Evaluate the given integral.\n$$\\int_{0}^{\\pi / 8} \\sec ^{2}(2 x) d x$$

Answer

**step1 Identify the Integral Form and Prepare for Integration**

The problem asks to evaluate a definite integral of a trigonometric function. This requires knowledge of calculus, specifically integration. The function to integrate is $$\sec^2(2x)$$. We recall that the derivative of the tangent function is the secant squared function.

$$\frac{d}{du}(\tan(u)) = \sec^2(u)$$

Therefore, the antiderivative of $$\sec^2(u)$$ is $$\tan(u) + C$$.

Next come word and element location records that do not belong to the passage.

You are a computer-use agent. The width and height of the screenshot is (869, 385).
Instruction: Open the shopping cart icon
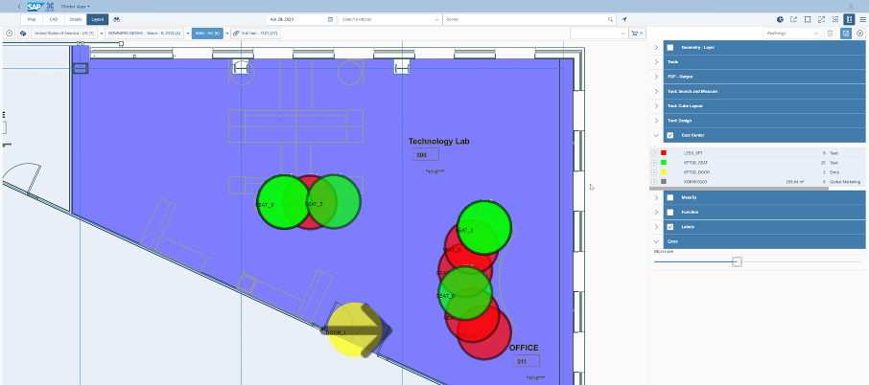tap(637, 34)
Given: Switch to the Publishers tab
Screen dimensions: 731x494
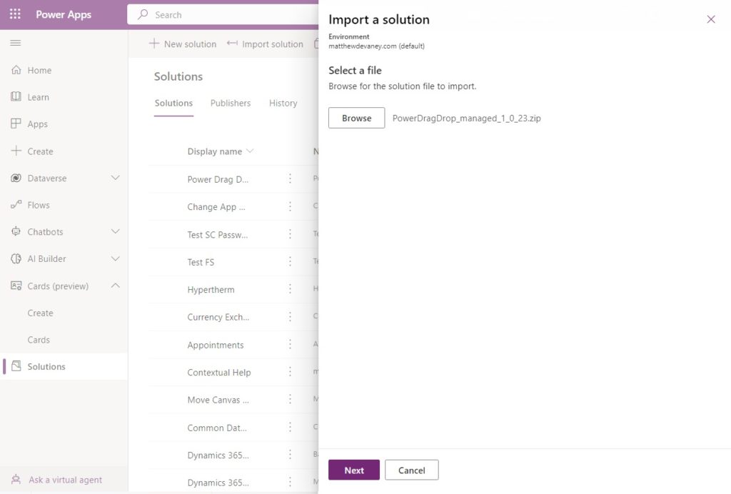Looking at the screenshot, I should point(230,103).
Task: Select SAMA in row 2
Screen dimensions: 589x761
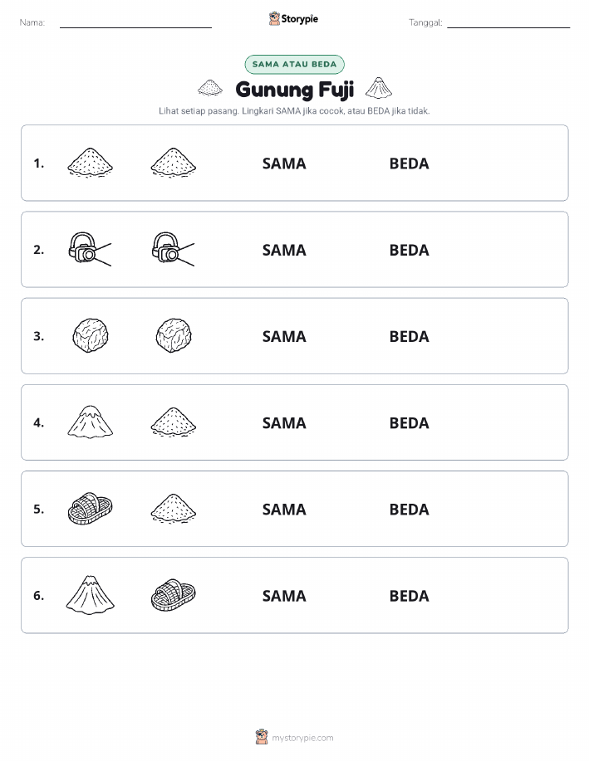Action: point(284,250)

**step2 Apply Substitution to Simplify the Integral**

Since the argument of the secant squared function is $$2x$$ and not just $$x$$, we need to use a substitution to simplify the integral. Let a new variable $$u$$ be equal to $$2x$$.

$$u = 2x$$

Next, we find the differential $$du$$ in terms of $$dx$$ by differentiating both sides with respect to $$x$$.

$$\frac{du}{dx} = 2$$

This implies that $$du = 2 dx$$, or $$dx = \frac{1}{2} du$$.

We also need to change the limits of integration according to our substitution.
When $$x = 0$$, $$u = 2 \times 0 = 0$$.
When $$x = \frac{\pi}{8}$$, $$u = 2 \times \frac{\pi}{8} = \frac{\pi}{4}$$.
So, the integral becomes:

$$\int_{0}^{\pi/4} \sec^2(u) \left(\frac{1}{2} du\right)$$

We can pull the constant factor out of the integral:

$$\frac{1}{2} \int_{0}^{\pi/4} \sec^2(u) du$$

**step3 Find the Antiderivative**

Now we find the antiderivative of $$\sec^2(u)$$ with respect to $$u$$. As recalled in Step 1, the antiderivative is $$\tan(u)$$.

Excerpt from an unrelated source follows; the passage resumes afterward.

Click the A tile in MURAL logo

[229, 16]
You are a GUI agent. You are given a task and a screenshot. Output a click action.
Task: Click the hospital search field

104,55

$$\int \sec^2(u) du = \tan(u)$$

**step4 Evaluate the Definite Integral using the Fundamental Theorem of Calculus**

Substitute the antiderivative back into the definite integral expression. According to the Fundamental Theorem of Calculus, we evaluate the antiderivative at the upper limit and subtract its value at the lower limit.

$$\frac{1}{2} [\tan(u)]_{0}^{\pi/4}$$

Substitute the upper and lower limits of integration:

$$\frac{1}{2} \left(\tan\left(\frac{\pi}{4}\right) - \tan(0)\right)$$

**step5 Calculate the Final Numerical Value**

Recall the values of the tangent function for the given angles:

$$\tan\left(\frac{\pi}{4}\right) = 1$$

$$\tan(0) = 0$$

Substitute these values into the expression from Step 4 and perform the final calculation:

$$\frac{1}{2} (1 - 0) = \frac{1}{2} \times 1 = \frac{1}{2}$$